◆ **To do**
Recast everything in the data below, from the line containing "Task: Click the metronome icon under left FX" down to the line containing "click(671, 97)", as a Markdown table with the columns Row and Line. Number the rows in order and leave out blank lines.

[Pointing data for text and elements]

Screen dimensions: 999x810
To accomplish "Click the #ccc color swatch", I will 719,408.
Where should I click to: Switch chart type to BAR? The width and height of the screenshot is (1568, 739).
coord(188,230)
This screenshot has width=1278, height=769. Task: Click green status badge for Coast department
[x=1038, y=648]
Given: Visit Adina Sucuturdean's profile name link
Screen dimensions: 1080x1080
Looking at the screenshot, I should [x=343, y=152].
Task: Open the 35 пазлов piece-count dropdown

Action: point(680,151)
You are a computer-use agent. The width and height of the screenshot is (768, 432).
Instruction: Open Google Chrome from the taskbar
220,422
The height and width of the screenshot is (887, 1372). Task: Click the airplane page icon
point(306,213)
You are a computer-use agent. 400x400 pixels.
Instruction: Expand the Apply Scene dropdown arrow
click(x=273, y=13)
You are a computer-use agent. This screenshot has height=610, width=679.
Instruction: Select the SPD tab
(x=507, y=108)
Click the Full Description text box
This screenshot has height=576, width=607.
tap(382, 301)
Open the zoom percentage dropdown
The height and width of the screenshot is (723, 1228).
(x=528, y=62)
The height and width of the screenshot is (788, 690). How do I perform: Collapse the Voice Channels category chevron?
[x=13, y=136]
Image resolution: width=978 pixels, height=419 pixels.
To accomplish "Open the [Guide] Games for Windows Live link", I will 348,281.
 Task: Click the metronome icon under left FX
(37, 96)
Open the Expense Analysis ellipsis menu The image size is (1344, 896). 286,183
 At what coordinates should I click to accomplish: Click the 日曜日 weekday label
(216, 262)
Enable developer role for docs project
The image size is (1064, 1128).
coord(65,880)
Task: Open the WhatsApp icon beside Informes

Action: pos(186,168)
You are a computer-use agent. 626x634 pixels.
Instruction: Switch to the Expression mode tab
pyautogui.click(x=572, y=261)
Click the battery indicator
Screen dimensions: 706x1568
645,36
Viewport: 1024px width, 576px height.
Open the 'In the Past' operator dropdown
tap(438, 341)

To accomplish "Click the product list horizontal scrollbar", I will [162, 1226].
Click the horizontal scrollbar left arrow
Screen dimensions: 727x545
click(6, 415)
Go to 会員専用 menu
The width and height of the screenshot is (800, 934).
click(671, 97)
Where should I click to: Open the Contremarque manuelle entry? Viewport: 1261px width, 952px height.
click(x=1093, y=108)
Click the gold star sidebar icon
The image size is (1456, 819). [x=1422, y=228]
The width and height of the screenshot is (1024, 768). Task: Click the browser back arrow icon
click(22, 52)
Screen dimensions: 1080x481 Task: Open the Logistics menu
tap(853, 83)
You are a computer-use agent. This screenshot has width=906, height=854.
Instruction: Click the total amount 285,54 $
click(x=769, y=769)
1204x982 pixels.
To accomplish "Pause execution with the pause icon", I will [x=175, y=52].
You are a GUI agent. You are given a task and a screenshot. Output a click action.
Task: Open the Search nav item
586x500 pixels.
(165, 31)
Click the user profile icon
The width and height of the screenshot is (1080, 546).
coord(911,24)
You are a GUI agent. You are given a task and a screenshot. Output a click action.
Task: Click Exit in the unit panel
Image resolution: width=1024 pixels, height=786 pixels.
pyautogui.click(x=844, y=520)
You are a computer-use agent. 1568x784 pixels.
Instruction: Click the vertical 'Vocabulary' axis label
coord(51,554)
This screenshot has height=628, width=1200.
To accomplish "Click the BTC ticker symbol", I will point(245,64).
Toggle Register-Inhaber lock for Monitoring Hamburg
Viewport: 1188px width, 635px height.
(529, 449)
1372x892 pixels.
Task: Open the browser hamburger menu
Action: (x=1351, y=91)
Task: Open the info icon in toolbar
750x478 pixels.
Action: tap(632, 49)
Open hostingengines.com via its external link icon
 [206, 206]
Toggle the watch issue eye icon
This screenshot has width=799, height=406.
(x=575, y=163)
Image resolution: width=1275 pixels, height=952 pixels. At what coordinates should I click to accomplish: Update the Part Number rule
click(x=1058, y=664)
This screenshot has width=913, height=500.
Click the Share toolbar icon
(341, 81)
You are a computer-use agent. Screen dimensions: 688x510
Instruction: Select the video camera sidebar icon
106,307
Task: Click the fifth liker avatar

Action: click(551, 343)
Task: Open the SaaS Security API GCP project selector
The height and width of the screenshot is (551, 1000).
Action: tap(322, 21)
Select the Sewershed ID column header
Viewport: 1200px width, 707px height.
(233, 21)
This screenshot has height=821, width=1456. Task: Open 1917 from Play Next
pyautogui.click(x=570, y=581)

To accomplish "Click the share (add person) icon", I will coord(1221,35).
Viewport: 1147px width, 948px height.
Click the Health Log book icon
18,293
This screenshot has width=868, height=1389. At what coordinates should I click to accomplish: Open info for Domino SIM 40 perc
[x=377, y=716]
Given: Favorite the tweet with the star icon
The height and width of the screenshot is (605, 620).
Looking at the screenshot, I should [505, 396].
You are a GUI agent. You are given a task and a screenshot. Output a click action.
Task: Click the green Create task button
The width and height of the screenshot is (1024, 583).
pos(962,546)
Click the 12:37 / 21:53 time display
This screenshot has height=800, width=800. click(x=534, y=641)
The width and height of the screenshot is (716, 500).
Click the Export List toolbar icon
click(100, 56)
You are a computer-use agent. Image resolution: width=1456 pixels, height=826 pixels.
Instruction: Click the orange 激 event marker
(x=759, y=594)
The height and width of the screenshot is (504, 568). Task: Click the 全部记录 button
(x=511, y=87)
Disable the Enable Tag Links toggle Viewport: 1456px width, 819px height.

◆ **Task solution**
| Row | Line |
|---|---|
| 1 |  Task: Click the metronome icon under left FX |
| 2 | (37, 96) |
| 3 | Open the Expense Analysis ellipsis menu The image size is (1344, 896). 286,183 |
| 4 |  At what coordinates should I click to accomplish: Click the 日曜日 weekday label |
| 5 | (216, 262) |
| 6 | Enable developer role for docs project |
| 7 | The image size is (1064, 1128). |
| 8 | coord(65,880) |
| 9 | Task: Open the WhatsApp icon beside Informes |
| 10 | Action: pos(186,168) |
| 11 | You are a computer-use agent. 626x634 pixels. |
| 12 | Instruction: Switch to the Expression mode tab |
| 13 | pyautogui.click(x=572, y=261) |
| 14 | Click the battery indicator |
| 15 | Screen dimensions: 706x1568 |
| 16 | 645,36 |
| 17 | Viewport: 1024px width, 576px height. |
| 18 | Open the 'In the Past' operator dropdown |
| 19 | tap(438, 341) |
| 20 | To accomplish "Click the product list horizontal scrollbar", I will [162, 1226]. |
| 21 | Click the horizontal scrollbar left arrow |
| 22 | Screen dimensions: 727x545 |
| 23 | click(6, 415) |
| 24 | Go to 会員専用 menu |
| 25 | The width and height of the screenshot is (800, 934). |
| 26 | click(671, 97) |